She brushed that aside. ‘I can always look after myself.’ I thought I caught the glimmer of a smile. ‘But I happen to be very fond of Tom and there’s something wrong.’ Her eyes flickered round my office as it searching for some indication of what that something might be. ‘Did he give any reason?’ And when I didn’t answer, she said, ‘It’s Brian, I take it.’

I didn’t say anything, wondering how she had guessed. I had asked him about that — why the younger son? But when he said he had had the boy trained in forestry I could see the sense of it from his point of view. Miriam still got the mine, which was what really mattered. And the elder boy, Martin, inherited all the shares in Halliday Special Bodies, which was presumably what he wanted since he more or less ran the works for his father. ‘Martin’s an engineer,’ Halliday had said. ‘He doesn’t know one end of a tree from the other.’

‘Was it the mine or that land in British Columbia?’ She was watching me closely, her eyes searching. ‘Not the company, surely. That wouldn’t suit Brian, it’s been losing money for years. It must be the trees — that land Tom’s father planted fifty years or more ago.’ Her eyes, still fixed on me, caught the light, a sort of turquoise blue with flecks of green, very striking. I hadn’t seen them so clearly before, the sun straight on her. And that hair of hers, almost red. ‘Did he give any reason5 Brian has a feeling for trees, I know that. But there has to be a reason, something that impelled Tom to come and see you — right then, just after he had got back from Canada.’

‘I’m sorry,’ I said. ‘I can’t discuss it. I really can’t.’

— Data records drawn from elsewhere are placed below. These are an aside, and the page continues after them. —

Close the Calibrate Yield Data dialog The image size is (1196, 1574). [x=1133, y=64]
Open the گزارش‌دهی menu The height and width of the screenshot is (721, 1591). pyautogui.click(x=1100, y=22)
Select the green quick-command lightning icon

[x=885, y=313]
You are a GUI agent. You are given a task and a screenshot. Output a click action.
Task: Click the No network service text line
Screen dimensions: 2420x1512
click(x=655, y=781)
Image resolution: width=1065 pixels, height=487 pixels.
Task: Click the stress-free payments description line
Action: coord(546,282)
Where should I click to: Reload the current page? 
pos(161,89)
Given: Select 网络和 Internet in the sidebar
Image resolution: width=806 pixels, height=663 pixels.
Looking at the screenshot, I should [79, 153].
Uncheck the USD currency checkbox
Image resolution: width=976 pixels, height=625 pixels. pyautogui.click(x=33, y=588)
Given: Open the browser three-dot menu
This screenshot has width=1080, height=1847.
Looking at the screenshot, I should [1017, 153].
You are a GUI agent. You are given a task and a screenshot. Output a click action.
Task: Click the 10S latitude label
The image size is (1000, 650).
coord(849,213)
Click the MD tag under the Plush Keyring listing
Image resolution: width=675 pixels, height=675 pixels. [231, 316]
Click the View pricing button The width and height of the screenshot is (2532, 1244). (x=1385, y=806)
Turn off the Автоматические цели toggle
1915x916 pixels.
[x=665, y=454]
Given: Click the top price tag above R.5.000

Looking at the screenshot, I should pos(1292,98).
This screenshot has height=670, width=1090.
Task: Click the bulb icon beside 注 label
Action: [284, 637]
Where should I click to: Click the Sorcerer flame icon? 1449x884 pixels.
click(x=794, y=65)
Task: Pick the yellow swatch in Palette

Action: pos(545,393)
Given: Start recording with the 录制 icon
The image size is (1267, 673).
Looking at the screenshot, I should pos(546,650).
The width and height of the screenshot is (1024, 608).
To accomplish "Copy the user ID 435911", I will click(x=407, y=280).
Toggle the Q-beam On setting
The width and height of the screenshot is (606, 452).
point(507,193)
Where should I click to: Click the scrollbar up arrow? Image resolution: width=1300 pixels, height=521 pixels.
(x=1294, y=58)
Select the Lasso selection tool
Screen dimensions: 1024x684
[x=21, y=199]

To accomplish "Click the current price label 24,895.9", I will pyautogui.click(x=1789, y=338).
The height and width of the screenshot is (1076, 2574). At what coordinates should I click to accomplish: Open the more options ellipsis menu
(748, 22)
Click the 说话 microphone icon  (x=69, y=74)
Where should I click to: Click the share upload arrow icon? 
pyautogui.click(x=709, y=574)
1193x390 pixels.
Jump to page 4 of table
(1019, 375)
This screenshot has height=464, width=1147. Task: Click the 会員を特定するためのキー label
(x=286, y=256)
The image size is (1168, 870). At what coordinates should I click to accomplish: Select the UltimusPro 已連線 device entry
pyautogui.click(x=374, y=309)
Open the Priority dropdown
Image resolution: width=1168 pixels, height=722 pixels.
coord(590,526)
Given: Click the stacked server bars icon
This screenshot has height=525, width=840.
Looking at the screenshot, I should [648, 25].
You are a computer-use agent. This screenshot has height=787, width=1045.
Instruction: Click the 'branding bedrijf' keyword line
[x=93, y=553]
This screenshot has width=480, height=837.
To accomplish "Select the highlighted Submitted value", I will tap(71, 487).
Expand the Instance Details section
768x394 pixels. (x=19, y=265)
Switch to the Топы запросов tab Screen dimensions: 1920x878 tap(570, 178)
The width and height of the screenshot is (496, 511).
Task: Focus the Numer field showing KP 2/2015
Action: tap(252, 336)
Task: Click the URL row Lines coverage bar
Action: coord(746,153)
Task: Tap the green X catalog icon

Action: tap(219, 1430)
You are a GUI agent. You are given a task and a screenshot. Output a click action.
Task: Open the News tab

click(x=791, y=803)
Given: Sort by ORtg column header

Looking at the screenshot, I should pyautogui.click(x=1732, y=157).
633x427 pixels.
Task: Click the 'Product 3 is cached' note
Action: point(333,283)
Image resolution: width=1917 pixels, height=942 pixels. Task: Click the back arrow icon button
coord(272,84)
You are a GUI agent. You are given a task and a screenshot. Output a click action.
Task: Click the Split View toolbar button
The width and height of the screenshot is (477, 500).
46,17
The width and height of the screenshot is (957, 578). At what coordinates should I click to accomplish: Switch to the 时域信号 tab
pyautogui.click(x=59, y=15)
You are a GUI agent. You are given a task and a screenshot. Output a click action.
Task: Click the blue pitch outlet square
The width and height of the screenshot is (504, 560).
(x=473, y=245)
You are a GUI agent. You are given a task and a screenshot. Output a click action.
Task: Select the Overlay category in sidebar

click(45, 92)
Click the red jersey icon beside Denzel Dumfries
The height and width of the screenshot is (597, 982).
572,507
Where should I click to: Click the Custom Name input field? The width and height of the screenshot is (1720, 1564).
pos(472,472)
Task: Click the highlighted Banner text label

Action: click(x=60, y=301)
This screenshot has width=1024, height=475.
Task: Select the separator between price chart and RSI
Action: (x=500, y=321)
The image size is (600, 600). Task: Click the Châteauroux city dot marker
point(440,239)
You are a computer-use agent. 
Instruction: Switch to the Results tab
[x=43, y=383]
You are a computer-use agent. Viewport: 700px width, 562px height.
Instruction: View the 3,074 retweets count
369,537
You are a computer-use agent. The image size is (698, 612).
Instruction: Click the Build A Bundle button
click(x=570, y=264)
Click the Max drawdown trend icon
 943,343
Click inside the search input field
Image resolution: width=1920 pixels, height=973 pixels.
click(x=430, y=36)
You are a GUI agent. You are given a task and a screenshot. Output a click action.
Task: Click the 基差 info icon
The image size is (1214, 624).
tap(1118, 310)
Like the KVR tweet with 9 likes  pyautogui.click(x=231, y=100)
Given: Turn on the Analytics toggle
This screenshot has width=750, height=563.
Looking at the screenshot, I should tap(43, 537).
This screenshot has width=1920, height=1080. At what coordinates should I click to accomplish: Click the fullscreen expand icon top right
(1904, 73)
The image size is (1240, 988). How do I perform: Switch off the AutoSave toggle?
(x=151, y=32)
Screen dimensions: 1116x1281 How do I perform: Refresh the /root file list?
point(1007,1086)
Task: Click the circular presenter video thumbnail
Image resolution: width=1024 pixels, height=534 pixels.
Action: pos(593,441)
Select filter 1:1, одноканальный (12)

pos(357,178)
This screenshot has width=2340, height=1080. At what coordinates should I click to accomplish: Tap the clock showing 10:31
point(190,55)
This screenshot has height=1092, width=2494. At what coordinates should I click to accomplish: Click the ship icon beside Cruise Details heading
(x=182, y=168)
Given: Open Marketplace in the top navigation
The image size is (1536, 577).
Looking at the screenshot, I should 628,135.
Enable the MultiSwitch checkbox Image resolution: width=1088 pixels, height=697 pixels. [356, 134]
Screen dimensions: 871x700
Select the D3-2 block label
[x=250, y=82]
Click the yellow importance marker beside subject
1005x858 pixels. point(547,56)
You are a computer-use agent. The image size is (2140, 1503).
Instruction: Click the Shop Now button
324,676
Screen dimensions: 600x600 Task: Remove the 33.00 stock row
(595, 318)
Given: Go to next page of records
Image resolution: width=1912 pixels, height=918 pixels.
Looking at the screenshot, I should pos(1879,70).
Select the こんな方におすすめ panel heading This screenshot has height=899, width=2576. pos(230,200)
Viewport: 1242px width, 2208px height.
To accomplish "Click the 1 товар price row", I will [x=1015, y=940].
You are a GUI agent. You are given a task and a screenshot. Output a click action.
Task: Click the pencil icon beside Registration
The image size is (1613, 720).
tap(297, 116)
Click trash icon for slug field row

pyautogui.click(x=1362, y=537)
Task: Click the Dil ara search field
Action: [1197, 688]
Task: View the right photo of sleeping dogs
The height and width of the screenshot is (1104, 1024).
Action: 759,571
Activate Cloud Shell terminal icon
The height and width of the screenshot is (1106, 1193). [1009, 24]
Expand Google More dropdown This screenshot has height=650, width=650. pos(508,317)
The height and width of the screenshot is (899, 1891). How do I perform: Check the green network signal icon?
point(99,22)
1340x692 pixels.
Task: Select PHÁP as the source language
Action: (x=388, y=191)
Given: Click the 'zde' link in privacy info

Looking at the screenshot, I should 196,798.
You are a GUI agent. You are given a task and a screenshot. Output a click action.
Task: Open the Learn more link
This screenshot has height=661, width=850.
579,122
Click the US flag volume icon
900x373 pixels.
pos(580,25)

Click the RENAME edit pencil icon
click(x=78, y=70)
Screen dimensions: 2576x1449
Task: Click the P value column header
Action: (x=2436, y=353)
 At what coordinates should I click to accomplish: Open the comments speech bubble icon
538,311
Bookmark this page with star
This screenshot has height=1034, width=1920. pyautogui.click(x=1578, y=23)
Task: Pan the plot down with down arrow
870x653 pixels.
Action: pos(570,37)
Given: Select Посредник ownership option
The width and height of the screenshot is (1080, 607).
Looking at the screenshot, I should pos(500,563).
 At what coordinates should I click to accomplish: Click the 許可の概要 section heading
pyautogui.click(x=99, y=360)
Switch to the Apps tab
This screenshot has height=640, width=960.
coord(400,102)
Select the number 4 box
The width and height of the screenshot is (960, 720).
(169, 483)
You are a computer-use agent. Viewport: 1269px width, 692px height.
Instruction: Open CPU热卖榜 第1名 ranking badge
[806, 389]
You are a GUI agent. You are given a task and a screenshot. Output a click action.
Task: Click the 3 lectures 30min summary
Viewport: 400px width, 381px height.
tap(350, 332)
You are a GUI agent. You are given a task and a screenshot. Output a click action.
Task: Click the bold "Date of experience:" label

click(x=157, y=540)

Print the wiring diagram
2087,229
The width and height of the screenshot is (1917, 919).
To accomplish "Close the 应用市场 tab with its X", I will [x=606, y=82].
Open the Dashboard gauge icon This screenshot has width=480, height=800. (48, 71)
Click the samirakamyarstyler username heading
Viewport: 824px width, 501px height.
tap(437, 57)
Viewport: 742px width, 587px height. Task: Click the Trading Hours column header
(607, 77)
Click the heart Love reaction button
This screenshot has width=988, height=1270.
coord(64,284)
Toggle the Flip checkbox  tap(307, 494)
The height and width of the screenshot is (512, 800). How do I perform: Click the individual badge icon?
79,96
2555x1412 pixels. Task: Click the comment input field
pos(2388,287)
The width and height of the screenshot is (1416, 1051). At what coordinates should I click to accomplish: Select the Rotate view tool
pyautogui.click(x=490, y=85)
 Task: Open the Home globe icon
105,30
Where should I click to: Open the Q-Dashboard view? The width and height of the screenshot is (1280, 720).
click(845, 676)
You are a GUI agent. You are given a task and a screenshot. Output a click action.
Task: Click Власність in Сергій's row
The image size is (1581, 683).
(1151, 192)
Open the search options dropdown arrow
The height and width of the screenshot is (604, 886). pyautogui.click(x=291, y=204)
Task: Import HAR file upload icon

‘Balls! Really, Philip.. ‘She was suddenly more like herself — vital, very alive, with that sharp intelligence that had so attracted me. ‘He came here last Tuesday, and Brian came back about a month ago, straight from some Godforsaken village in the Himalayas where he’d been sitting at the feet of a Muslim fakir — a guru, a wizard, I don’t know what you’d call him.’ And she added, quite softly, ‘He’s wild, that boy, always has been. Tom said once he ought to have some trees of his own. The only trees he could give him are on the Halliday Arm. One of the finest stands of western red cedar in BC. That was how he described it to me once, and the only business he had with you was his Will.’ She stopped there, almost breathless, for it had come out in a rush, her eyes still fixed on mine. She seemed on the point of saying something more, but then she turned her head away, locking whatever it was up inside herself, the silence dragging.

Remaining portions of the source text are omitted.